Tijdens een recessie of de krimpfase van de conjunctuur hebben beleidsmakers een erger probleem. Ze moeten de vraag stimuleren wanneer werknemers banen en huizen verliezen en minder inkomen en vermogen hebben. Expansief monetair beleid verlaagt de rentetarieven en verlaagt daarmee de prijs van alles.Als de recessie al erg genoeg is, wordt de prijs niet voldoende verlaagd om het lagere inkomen te compenseren.

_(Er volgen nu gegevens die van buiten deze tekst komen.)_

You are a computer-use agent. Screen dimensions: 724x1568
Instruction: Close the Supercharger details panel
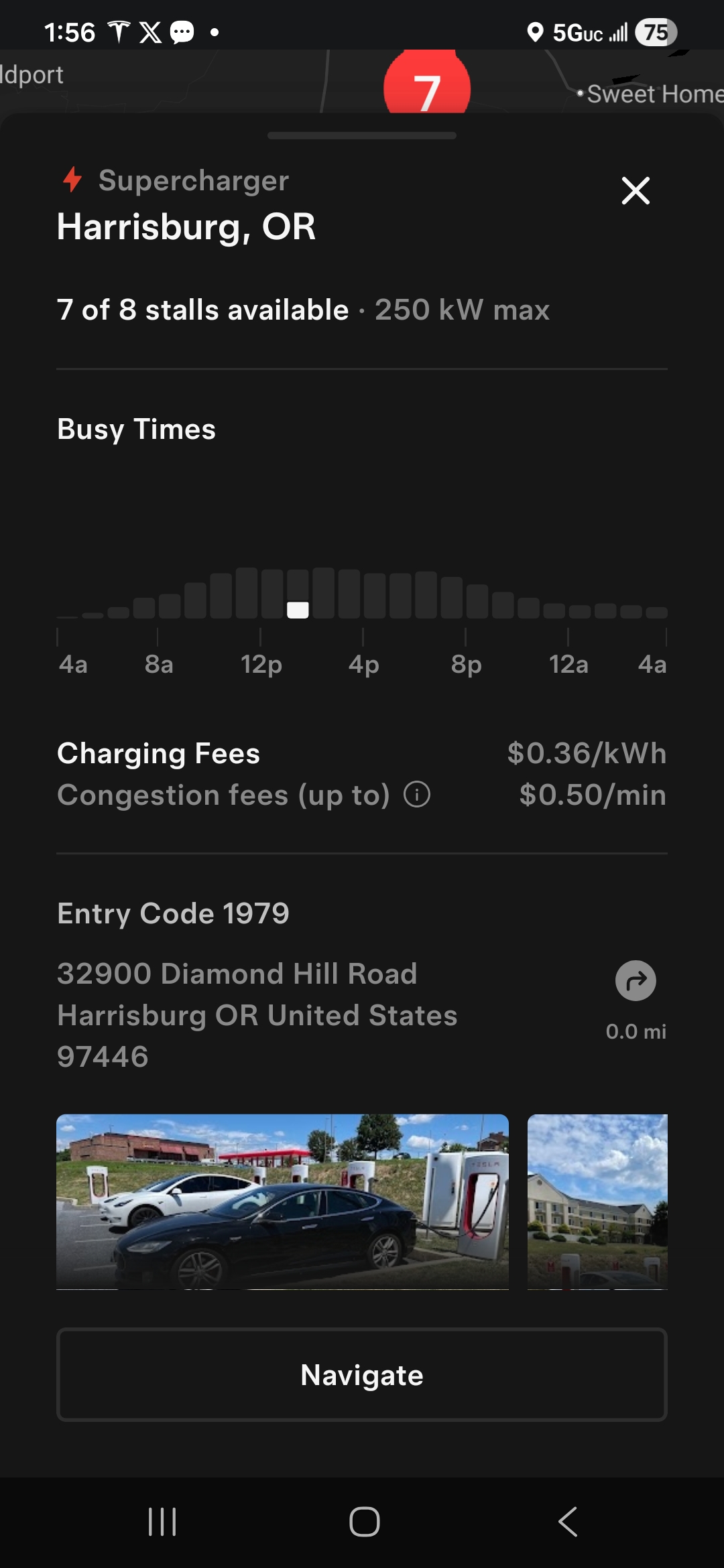click(x=636, y=191)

Dan is expansief begrotingsbeleid nodig.Tijdens periodes van hoge werkloosheid kan de regering de werkloosheidsuitkeringen verlengen en de belastingen verlagen.Hierdoor stijgt het tekort doordat de belastinginkomsten van de overheid dalen. Zodra het vertrouwen en de vraag zijn hersteld, zou het tekort moeten krimpen naarmate de belastinginkomsten toenemen.

Belangrijkste leerpunten

  • De wet van de vraag bevestigt de omgekeerde relatie tussen prijs en vraag. Als de prijs stijgt, wordt een goed of dienst minder wenselijk. Mensen vragen er dus minder van. Omgekeerd verhoogt een prijsverlaging haar vraag.
  • De wet van de vraag gaat ervan uit dat alle determinanten van de vraag, behalve de prijs, ongewijzigd blijven.
  • De vraag wordt visueel weergegeven door een vraagcurve in een grafiek die het vraagschema wordt genoemd.
  • Afgezien van de prijs zijn factoren die van invloed zijn op de vraag het inkomen, de voorkeuren, de verwachtingen en de prijzen van verwante goederen van consumenten. Het aantal kopers heeft ook invloed op de vraag.
  • Een positieverschuiving van de gehele vraagcurve impliceert een wijziging in de andere vraagdeterminanten. Prijs verschuift de curve niet, alleen de punten langs de curve.

Je bent in! Bedankt voor je inschrijving.

Er is een fout opgetreden. Probeer het alstublieft opnieuw.